[Material shown]:
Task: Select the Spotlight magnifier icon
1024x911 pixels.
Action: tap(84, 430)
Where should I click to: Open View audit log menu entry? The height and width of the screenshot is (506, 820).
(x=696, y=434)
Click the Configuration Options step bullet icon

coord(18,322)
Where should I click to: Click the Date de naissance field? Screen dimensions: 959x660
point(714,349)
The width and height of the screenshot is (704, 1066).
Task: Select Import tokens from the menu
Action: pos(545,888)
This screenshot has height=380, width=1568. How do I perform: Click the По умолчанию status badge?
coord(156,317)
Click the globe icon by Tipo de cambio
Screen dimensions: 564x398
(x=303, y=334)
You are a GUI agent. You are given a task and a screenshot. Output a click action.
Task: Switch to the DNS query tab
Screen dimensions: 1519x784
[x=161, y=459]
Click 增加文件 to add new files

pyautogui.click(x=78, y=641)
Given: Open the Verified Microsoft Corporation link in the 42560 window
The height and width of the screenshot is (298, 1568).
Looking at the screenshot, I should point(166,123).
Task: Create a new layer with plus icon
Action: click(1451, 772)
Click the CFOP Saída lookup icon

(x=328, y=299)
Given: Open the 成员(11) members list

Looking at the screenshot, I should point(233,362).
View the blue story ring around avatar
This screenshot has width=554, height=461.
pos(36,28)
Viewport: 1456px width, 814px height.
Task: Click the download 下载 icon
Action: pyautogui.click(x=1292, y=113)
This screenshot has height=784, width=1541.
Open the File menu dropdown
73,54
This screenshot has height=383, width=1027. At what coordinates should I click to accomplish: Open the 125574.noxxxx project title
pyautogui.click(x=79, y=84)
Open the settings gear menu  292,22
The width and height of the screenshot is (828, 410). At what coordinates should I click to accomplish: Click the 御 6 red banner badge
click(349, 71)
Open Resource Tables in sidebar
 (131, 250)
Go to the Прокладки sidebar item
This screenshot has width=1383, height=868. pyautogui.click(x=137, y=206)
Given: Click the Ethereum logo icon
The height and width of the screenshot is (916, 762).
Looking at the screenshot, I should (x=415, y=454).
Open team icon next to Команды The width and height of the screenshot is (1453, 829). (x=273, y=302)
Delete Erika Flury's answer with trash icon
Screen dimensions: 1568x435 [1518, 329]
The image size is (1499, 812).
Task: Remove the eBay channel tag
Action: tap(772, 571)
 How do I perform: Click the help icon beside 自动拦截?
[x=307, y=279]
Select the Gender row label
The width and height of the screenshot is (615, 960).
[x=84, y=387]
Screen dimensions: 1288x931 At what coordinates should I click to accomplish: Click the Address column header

[Exercise]:
Of the lines above, extract only those from the line with "This screenshot has height=383, width=1027." to the line with "Open the settings", both included, exactly as written.

[Answer to this task]:
This screenshot has height=383, width=1027. At what coordinates should I click to accomplish: Open the 125574.noxxxx project title
pyautogui.click(x=79, y=84)
Open the settings gear menu  292,22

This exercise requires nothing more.